仕事で岡山にやってきた。最近は年に1回程度やって来る機会がある。何となく気に入っている。
岡山も終戦前の6月、激しい空襲を受け、市街地の大半を失っている。そのことが歩いていると良く分かる。区画が整った街並み、広く真っ直ぐな道。福井や富山と同じような区割りの印象。金澤に住んでいると、あの戦いで失ったものに唖然としてしまう。特に福井の街を歩いたとき、その広く真っ直ぐな道に虚ろなものを感じてしまった。
岡山を歩いていると、そのぽっかりと空に開いた街並みを歩いていると、むしろ開放的な気分となってきて愉しい。北陸と随分違うなあ、と改めて思った。瀬戸内の明るい気候・青い空もあいまり、本当に柔らかな暖かさで満ちている。何よりも活気に満ちていて、気分が少しだけ開いていくような感じ。
それにしても、岡山から金澤よりも鹿児島のほうが地勢的に近くなってしまった、という事実に改めて驚いてしまう。日本に背骨のように入った新幹線に繋がる地域と切れている地域の違いを知ってしまった。金澤に引っ込んでいる感覚は、ボクのような隠居感覚には相応しいのかもしれないけど。数年後の北陸新幹線開通が引き起こすこと、関東圏への巻き込み、は想像もつかないけど。
岡山初日は会合の後、懇親会だったけど印象なし。二日目だった昨夜は、気の合う友人達とふらふら。すっかり愉しい夜になった。
最初は岡山駅近くの鳥好。何回目かなあ。酒場らしい酒場で、迷ったときには此所に来る。大柄な感じの酒場の料理をたっぷり食べて4000円也。
歌いたいヒトを切り離して次の店に。少人数でバーに座る。Bar Lytton。この店の造りはなかなか素晴らしく、またバーテンダーの対応も街の空気と似たような柔らかさがあって、居心地がとても良い。アイラ島のモルトの後は、アイラ島のジンを頂いた。とても美味しかった。確か、金澤quinasseでも頂いたことを思いだした。
その後は、いつもの友人と次の店で合流。随分呑んでいたので、うつらうつら吞んでいるのは、とても愉しかった。

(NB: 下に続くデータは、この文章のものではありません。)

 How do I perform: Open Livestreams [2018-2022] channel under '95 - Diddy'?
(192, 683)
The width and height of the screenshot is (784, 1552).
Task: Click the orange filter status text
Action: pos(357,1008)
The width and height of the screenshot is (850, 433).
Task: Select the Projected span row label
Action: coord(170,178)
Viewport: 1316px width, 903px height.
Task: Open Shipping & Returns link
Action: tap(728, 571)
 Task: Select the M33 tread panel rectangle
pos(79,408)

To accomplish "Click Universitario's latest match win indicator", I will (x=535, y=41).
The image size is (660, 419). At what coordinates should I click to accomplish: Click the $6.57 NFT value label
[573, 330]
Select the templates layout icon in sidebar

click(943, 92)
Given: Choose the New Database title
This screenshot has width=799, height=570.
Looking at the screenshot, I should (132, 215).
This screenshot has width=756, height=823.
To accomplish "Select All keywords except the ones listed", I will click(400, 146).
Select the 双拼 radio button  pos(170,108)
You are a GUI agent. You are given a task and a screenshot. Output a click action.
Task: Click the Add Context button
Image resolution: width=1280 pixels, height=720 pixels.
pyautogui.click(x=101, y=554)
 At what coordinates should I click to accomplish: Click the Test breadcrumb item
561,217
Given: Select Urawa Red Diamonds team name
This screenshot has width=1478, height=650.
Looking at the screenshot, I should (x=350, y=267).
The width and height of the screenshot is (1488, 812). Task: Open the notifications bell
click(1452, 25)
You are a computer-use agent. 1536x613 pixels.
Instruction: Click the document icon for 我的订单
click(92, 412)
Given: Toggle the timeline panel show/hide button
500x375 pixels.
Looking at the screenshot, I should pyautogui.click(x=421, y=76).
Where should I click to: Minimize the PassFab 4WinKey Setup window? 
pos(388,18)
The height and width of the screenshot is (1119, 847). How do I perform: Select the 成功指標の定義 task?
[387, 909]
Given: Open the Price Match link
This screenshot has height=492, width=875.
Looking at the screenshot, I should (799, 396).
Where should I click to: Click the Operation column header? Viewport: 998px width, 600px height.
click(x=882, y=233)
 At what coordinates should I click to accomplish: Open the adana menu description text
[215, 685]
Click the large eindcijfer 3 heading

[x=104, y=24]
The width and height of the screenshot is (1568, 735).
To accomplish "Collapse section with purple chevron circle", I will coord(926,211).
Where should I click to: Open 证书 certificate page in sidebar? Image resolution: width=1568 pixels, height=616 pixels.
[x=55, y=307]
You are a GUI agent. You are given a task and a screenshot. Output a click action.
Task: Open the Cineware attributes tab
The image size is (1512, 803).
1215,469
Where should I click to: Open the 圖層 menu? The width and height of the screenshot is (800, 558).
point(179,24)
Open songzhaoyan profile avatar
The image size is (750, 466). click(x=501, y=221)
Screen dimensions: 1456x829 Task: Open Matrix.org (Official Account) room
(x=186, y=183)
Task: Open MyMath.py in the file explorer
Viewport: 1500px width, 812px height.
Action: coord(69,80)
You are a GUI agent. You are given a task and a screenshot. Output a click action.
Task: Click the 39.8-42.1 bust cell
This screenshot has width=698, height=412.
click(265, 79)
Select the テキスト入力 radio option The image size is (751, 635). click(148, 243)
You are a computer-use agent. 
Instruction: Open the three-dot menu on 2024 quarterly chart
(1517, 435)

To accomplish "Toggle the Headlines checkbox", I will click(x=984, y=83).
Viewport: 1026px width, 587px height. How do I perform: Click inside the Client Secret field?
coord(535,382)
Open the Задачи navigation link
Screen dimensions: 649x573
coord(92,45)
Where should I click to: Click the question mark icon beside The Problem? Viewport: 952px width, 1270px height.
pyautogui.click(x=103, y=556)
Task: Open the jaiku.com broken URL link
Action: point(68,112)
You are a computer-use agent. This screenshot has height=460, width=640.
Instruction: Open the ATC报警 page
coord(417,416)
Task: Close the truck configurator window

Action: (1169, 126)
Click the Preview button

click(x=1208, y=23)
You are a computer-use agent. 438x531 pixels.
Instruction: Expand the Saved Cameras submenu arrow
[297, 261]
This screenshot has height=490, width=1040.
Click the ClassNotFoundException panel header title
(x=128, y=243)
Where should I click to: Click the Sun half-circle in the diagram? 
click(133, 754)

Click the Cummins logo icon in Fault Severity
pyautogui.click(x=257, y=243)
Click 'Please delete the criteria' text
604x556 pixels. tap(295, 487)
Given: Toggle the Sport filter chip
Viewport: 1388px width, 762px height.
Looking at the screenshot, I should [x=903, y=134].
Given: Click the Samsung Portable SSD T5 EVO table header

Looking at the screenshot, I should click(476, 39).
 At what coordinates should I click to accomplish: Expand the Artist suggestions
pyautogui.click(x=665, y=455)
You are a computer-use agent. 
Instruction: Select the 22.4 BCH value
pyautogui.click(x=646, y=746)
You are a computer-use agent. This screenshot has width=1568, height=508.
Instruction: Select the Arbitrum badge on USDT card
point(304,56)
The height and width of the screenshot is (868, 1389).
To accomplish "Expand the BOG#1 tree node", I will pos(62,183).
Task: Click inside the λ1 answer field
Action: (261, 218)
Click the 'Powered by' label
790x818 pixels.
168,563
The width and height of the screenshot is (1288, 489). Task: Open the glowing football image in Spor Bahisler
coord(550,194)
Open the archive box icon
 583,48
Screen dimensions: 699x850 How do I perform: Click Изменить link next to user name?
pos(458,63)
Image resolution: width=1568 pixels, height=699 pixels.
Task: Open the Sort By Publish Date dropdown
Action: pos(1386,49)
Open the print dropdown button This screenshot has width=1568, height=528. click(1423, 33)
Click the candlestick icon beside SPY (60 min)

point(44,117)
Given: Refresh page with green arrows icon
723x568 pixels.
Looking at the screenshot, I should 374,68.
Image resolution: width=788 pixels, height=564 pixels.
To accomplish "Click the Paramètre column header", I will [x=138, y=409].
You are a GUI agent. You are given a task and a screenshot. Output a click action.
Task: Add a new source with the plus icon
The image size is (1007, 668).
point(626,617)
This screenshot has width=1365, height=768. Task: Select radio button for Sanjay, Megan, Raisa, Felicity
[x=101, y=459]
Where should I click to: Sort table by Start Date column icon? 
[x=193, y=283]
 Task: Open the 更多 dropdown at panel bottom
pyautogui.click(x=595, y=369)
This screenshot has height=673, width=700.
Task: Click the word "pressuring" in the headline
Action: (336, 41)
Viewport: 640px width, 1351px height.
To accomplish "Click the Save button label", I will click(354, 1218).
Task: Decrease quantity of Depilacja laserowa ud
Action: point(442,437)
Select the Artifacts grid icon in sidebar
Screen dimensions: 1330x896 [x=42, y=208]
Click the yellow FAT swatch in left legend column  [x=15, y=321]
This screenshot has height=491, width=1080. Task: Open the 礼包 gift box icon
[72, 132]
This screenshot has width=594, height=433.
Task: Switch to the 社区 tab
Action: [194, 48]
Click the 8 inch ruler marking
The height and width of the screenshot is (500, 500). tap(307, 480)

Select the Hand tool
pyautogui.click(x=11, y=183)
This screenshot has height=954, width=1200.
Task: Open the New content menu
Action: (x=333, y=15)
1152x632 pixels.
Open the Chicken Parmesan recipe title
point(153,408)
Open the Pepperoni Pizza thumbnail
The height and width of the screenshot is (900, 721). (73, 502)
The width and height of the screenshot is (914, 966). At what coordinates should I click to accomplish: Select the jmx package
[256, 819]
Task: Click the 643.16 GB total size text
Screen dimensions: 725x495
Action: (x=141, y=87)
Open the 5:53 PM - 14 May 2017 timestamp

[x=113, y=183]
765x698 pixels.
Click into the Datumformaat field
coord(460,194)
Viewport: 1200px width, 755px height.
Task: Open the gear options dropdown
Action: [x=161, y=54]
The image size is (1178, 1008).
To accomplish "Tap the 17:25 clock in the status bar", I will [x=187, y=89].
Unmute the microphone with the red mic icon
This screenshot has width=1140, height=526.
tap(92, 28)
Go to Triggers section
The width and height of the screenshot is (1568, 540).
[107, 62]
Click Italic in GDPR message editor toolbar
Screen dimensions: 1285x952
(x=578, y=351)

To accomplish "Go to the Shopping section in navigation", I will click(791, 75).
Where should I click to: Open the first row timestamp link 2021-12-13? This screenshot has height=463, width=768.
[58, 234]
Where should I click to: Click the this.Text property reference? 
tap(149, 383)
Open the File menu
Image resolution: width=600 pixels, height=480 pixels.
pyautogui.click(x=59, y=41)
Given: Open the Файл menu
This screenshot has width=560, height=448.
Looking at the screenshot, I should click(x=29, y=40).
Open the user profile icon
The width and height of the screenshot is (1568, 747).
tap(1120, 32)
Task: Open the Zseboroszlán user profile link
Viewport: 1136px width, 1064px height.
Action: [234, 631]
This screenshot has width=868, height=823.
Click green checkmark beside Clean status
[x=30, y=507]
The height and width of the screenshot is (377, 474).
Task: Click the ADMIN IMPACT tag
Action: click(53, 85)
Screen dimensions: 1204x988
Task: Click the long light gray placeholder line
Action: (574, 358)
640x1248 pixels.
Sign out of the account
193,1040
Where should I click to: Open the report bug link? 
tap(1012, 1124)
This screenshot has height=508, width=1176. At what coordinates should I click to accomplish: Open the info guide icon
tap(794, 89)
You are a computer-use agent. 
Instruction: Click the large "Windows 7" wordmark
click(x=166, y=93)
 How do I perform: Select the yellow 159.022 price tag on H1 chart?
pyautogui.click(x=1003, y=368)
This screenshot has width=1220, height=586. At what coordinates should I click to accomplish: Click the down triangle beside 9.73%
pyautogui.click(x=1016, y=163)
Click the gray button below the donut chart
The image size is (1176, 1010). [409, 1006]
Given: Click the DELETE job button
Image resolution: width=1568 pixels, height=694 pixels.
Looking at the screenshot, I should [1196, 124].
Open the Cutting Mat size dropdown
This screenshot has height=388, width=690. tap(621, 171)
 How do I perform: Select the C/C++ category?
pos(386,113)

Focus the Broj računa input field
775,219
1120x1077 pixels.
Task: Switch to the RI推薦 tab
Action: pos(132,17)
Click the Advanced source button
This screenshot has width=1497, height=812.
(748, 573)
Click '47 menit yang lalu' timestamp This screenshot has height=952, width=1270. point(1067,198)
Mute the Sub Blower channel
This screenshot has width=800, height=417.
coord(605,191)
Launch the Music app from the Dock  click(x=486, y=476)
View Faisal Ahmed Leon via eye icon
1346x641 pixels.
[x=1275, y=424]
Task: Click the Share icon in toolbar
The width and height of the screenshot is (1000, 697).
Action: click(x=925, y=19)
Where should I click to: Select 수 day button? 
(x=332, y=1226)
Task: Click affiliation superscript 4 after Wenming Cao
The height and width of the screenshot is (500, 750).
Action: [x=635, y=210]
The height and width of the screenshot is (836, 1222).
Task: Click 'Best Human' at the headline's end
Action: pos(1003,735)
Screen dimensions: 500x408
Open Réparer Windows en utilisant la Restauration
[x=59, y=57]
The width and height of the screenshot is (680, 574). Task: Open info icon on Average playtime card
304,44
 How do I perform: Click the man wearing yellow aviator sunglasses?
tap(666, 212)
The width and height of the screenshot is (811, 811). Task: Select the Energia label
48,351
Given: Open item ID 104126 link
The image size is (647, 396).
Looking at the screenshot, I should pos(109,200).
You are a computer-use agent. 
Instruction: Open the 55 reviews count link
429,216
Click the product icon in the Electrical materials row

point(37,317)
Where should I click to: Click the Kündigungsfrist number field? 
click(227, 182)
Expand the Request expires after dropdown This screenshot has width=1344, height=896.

さて最後の店から岡山城近くのホテルまでの帰途が愉しかった。明るい、空に開いた街の空気は夜半の頃にも柔らかかった。路地から路地を巡って、随分と歩かなくてはいけないのだけど、小さなバーがあったり、カフェ?があったり。仄かな灯火の暖かいこと。眼がきょろきょろしてしまった。ホテル近くの商店街の裏手を歩いていたらDindiと書かれた看板がぶら下がっていた。いいセンスだなあ。そう、春の柔らかな大気のなかって、何となくボッサを聴いているような気分。だから時機にかなった名前の店が視界に飛び込んで、思わず吹き出しそうになった訳。泥酔一歩手前だったので入らなかったけどね。